# [TASK DESCRIPTION]
Which lines of the listing below contain the word "agent"? Return them.

# [RECORDS SHOWN]
Segment Open

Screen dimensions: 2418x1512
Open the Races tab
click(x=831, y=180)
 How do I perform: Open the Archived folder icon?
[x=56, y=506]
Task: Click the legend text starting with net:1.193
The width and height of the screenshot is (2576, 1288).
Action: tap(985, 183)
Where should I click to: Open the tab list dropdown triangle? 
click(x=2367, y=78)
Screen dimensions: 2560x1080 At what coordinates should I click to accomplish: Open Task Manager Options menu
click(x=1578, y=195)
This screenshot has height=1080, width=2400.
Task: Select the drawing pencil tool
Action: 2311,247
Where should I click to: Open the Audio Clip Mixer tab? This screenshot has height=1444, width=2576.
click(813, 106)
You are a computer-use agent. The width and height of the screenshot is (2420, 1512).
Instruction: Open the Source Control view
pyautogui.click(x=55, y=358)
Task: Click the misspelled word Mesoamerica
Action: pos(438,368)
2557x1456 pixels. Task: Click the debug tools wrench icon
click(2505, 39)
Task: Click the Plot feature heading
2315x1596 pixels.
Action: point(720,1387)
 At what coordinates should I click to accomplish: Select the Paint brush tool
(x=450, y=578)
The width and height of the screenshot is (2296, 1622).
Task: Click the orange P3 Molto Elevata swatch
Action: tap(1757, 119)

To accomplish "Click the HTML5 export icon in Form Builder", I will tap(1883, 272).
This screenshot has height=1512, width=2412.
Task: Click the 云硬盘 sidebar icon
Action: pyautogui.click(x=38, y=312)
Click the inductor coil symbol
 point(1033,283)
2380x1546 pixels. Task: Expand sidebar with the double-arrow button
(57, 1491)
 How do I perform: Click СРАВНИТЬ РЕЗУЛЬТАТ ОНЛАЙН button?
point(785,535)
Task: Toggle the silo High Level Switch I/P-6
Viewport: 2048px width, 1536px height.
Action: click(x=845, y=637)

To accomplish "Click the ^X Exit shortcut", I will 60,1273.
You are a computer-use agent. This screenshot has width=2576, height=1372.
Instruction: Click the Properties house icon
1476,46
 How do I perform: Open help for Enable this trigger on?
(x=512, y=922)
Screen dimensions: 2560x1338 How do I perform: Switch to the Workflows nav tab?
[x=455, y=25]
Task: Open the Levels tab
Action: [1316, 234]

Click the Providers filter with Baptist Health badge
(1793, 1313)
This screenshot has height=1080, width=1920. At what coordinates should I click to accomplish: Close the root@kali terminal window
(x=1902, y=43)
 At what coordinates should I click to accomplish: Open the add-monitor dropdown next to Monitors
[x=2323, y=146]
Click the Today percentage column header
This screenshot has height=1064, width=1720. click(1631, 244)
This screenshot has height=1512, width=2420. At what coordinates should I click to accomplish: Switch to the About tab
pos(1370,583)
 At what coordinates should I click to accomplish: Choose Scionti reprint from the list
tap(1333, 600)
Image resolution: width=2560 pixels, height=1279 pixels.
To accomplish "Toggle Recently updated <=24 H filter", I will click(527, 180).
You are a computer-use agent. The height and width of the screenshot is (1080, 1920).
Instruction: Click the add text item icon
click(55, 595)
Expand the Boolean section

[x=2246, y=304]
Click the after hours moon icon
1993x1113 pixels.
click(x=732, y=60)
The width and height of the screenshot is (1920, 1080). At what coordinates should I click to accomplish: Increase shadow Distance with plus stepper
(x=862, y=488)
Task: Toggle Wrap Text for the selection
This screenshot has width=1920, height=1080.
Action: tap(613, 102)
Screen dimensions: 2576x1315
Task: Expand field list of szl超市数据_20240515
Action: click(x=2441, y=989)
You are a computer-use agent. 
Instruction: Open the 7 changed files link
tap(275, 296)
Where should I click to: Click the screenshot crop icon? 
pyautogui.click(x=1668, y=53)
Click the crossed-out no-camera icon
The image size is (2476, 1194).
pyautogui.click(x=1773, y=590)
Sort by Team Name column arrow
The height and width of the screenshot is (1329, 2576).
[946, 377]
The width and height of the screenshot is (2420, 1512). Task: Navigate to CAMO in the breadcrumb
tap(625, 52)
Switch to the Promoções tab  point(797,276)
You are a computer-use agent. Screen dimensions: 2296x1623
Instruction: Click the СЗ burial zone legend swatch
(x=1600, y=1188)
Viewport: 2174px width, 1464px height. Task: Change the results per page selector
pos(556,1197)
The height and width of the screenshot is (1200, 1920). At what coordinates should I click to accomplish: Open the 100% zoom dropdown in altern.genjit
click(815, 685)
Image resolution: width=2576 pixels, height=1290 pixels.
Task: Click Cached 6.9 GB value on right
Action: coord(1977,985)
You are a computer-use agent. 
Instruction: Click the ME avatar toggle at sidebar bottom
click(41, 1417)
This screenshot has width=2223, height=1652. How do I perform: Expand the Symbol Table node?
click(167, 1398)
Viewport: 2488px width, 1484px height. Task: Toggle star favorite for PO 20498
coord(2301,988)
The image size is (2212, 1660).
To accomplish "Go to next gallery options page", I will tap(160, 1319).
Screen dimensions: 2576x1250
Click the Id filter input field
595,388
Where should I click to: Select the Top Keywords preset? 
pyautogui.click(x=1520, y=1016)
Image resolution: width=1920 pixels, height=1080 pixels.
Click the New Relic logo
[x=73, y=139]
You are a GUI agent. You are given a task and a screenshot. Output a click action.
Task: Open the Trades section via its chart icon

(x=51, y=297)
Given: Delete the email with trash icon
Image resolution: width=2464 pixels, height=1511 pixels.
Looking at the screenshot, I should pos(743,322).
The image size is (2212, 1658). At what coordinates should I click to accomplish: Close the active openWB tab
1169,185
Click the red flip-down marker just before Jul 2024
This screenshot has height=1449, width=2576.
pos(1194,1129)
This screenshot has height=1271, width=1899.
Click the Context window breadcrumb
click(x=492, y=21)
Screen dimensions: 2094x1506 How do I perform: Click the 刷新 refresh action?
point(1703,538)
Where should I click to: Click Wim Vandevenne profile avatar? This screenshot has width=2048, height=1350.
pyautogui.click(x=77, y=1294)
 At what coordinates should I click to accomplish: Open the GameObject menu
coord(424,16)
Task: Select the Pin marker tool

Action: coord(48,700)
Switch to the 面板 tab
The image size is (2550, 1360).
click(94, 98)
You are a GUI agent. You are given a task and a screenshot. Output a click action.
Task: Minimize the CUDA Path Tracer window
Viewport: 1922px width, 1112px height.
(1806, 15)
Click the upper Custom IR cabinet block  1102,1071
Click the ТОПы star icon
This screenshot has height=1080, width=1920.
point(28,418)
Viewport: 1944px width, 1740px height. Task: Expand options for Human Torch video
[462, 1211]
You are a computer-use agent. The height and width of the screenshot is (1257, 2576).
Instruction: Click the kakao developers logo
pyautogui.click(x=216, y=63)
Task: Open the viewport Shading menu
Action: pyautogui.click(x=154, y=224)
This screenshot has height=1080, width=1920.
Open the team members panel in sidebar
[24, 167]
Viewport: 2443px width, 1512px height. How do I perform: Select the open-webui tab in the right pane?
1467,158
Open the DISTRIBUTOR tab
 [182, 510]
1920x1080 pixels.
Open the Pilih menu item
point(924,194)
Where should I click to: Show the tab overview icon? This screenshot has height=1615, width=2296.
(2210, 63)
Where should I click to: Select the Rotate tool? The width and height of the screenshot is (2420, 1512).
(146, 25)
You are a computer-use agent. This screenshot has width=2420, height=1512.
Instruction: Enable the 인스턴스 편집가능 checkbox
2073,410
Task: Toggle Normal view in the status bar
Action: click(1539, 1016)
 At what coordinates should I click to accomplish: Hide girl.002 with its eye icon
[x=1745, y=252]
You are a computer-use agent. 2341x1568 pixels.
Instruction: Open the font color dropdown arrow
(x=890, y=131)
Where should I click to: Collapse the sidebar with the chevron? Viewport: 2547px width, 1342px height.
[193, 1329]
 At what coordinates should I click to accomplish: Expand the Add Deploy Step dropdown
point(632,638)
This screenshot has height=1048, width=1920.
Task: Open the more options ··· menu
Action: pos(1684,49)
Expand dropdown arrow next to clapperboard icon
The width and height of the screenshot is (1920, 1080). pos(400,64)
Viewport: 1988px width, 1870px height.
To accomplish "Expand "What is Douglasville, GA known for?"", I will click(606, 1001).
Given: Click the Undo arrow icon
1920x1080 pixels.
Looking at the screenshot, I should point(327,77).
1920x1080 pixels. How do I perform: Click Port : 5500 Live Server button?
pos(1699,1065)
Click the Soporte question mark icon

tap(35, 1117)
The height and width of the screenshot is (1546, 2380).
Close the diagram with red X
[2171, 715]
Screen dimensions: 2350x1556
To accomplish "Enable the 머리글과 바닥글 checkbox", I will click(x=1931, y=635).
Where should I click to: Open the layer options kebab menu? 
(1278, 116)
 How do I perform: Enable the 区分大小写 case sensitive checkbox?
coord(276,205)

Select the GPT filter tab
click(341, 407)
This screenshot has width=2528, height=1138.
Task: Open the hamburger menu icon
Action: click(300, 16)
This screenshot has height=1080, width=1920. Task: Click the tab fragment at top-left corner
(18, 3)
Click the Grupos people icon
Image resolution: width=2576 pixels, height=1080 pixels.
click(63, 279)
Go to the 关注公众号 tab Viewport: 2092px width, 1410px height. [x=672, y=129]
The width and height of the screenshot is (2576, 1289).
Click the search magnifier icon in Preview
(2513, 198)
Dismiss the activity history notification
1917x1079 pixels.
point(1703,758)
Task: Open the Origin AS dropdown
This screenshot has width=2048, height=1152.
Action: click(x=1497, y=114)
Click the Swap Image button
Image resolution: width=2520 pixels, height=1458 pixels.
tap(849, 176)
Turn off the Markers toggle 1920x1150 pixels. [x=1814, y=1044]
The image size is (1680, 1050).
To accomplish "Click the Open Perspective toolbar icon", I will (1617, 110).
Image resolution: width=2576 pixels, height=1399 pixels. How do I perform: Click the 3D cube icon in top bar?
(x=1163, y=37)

Segment Closed

# [PROBLEM SOLUTION]
You are a computer-use agent. The width and height of the screenshot is (2420, 1512).
You are a computer-use agent. This screenshot has width=2576, height=1372.
You are a computer-use agent. The height and width of the screenshot is (1080, 1920).
You are a computer-use agent. 
You are a computer-use agent. Screen dimensions: 2296x1623
You are a computer-use agent. 
You are a GUI agent. You are given a task and a screenshot. Output a click action.
You are a GUI agent. You are given a task and a screenshot. Output a click action.
You are a computer-use agent. The height and width of the screenshot is (1257, 2576).
You are a computer-use agent. This screenshot has width=2420, height=1512.
You are a computer-use agent. 2341x1568 pixels.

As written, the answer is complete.